2. **Use the sum of the roots to find 'p':**
For a quadratic equation $x^2 + px + q = 0$, the sum of the roots is always equal to $-p$.
Let's add our two roots:
Sum of roots $= (2 + i\sqrt{3}) + (2 - i\sqrt{3})$
$= 2 + 2 + i\sqrt{3} - i\sqrt{3}$
$= 4$
So, $4 = -p$. This means $p = -4$.

3. **Use the product of the roots to find 'q':**
For a quadratic equation $x^2 + px + q = 0$, the product of the roots is always equal to $q$.
Let's multiply our two roots:
Product of roots $= (2 + i\sqrt{3})(2 - i\sqrt{3})$
This looks like $(A+B)(A-B)$ which always equals $A^2 - B^2$.
So, Product $= 2^2 - (i\sqrt{3})^2$
$= 4 - (i^2 \cdot (\sqrt{3})^2)$
We know $i^2 = -1$ and $(\sqrt{3})^2 = 3$.
$= 4 - (-1 \cdot 3)$
$= 4 - (-3)$
$= 4 + 3$
$= 7$
So, $q = 7$.

4. **Put it all together:**
We found $p = -4$ and $q = 7$.
So, the pair $(p, q)$ is $(-4, 7)$.
This matches option (c)!

Alternative answer

Answer: (c) $$(-4,7)$$ Explain
This is a question about how roots of a quadratic equation relate to its coefficients, especially when there are complex numbers involved . The solving step is:

First, we know one root of the equation $$x^2+px+q=0$$ is $$2+i\sqrt{3}$$. Since 'p' and 'q' are real numbers, if a quadratic equation has a complex root, its partner (the other root) must be its "conjugate twin". That means the other root is $$2-i\sqrt{3}$$.
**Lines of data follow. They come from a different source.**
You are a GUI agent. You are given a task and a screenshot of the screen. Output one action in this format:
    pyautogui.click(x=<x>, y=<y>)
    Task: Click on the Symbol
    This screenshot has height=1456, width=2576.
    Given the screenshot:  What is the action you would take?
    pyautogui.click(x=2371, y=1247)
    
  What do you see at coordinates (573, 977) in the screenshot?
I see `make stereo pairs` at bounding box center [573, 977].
Now, for any quadratic equation in the form $$x^2+px+q=0$$:
1. The sum of the roots is equal to $$-p$$.
2. The product of the roots is equal to $$q$$.

Let's find the sum of our two roots:
Sum $$= (2+i\sqrt{3}) + (2-i\sqrt{3})$$
The $$i\sqrt{3}$$ and $$-i\sqrt{3}$$ cancel each other out!
Sum $$= 2 + 2 = 4$$
So, we know that $$-p = 4$$. This means $$p = -4$$.

Next, let's find the product of our two roots:
Product $$= (2+i\sqrt{3}) \times (2-i\sqrt{3})$$
This looks like a special pattern called "difference of squares" ($$(a+b)(a-b) = a^2 - b^2$$).
Here, $$a=2$$ and $$b=i\sqrt{3}$$.
Product $$= 2^2 - (i\sqrt{3})^2$$
Product $$= 4 - (i^2 \times (\sqrt{3})^2)$$
Remember that $$i^2$$ is just $$-1$$, and $$(\sqrt{3})^2$$ is $$3$$.
Product $$= 4 - (-1 \times 3)$$
Product $$= 4 - (-3)$$
Product $$= 4 + 3 = 7$$
So, we know that $$q = 7$$.

Putting it all together, we found $$p = -4$$ and $$q = 7$$.
So, $$(p, q)$$ is $$(-4, 7)$$. This matches option (c)!